Güney Afrika, maden kömürü (% 75,4), petrol (% 20,1), Nükleer (% 2,8) ve doğal gaza (% 1,6) dayalı çeşitlendirilmiş bir enerji matrisine sahiptir.

Üçüncül sektörde, Afrika savanında safarileriyle turizmin takibi, ekonomik yaptırımların sona erdiği 1994'ten itibaren geçerli bir cazibe haline gelen vurgulanmayı hak ediyor.

Güney Afrika'da Kültür

Tarihinin birkaç yüzyıl boyunca Güney Afrika kültürünü oluşturan muazzam etnik çeşitlilik nedeniyle, bu ülke geniş bir kültürel ve dini yelpazeye sahiptir.

Köle olarak getirilen, kültürel miraslarını koruyan Kızılderililerin ve “Cape Malay” denilen melezlerin Müslüman olduğunu belirtmekte fayda var.
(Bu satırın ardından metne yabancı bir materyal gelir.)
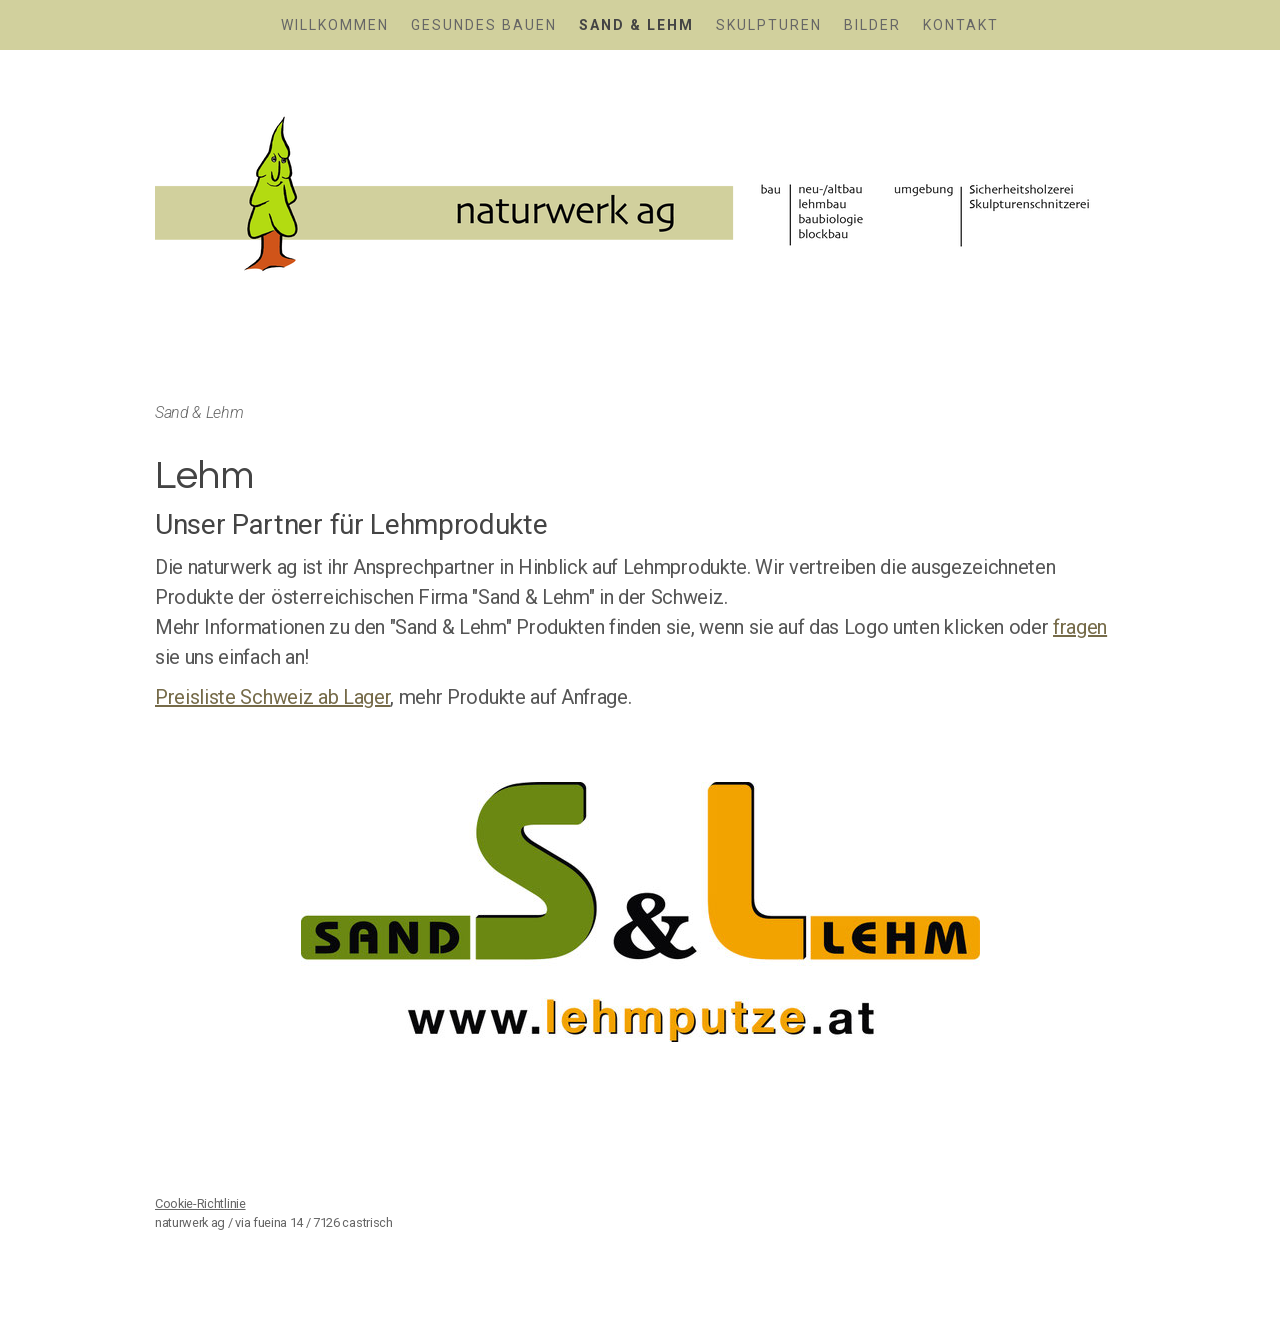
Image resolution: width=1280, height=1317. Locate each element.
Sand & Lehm (636, 25)
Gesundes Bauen (484, 25)
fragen (1080, 627)
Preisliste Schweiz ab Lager (272, 697)
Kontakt (961, 25)
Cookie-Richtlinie (200, 1203)
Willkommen (335, 25)
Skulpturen (769, 25)
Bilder (872, 25)
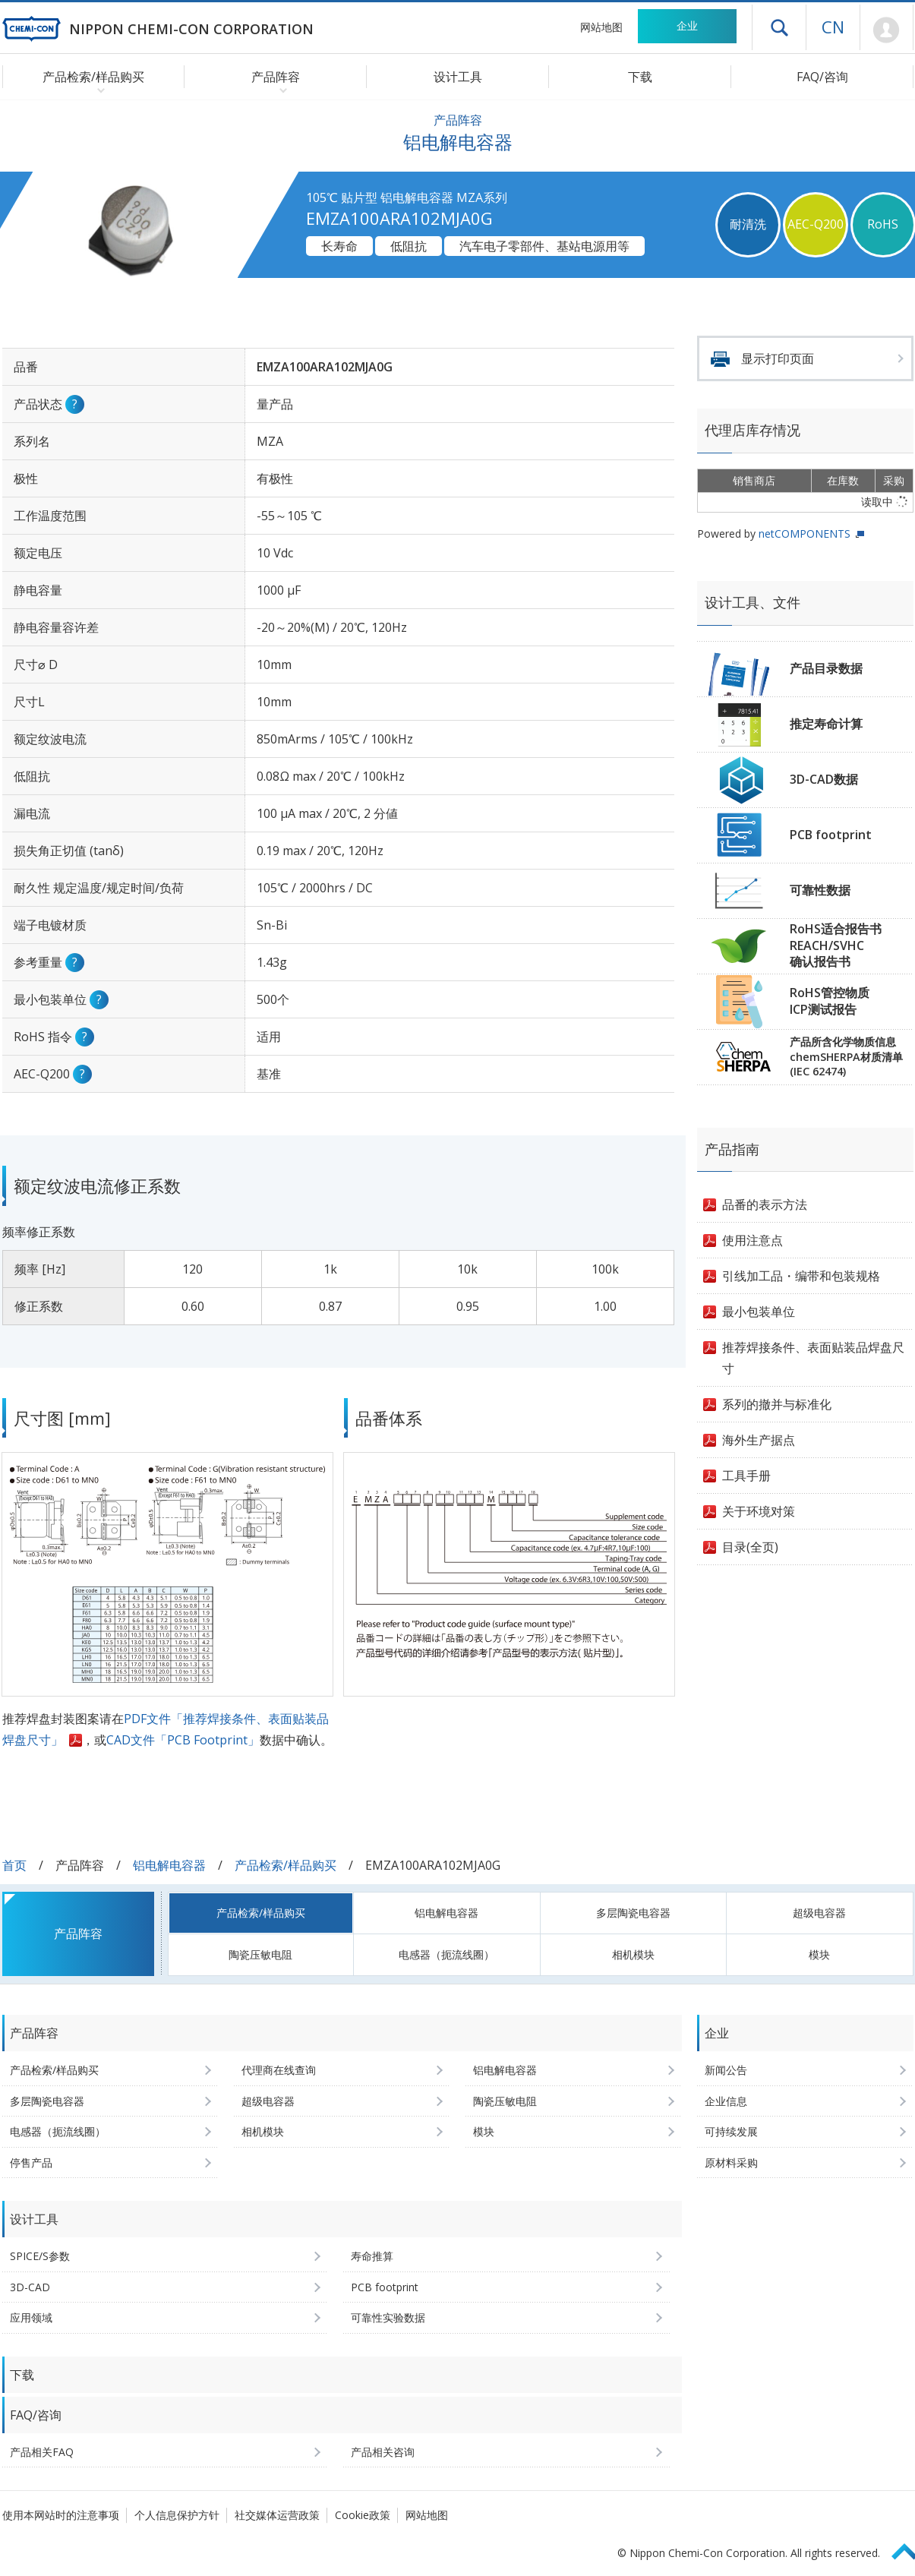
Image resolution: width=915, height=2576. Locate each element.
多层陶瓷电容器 (633, 1912)
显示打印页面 (777, 358)
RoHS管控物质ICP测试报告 (829, 1001)
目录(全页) (750, 1547)
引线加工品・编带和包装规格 (801, 1275)
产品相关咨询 (383, 2452)
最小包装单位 (758, 1311)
Nüfusun geri kalanı (çoğunluk) Hıristiyanlar ve geleneksel Afrika dinleri arasında dağılmıştır.

Yerel müzik Afrikaans veya İngilizce olarak söylenir ve Batı müziğinin tüm türlerini kapsar.

Geleneksel Afrika dillerinde söylenen şarkılar da var. Bunun bir örneği Brenda Fassie'nin “gore rock'n roll ”udur.

Son olarak, Güney Afrika'nın şimdiden 5 Nobel Ödülü'ne layık görüldüğünü belirtmekte fayda var: 1984'te Desmond Tutu; Nelson Mandela ve Frederik de Klerk, 1993; Nadine Gordimer, 1991'de; ve John Maxwell Coetzee, 2003'te.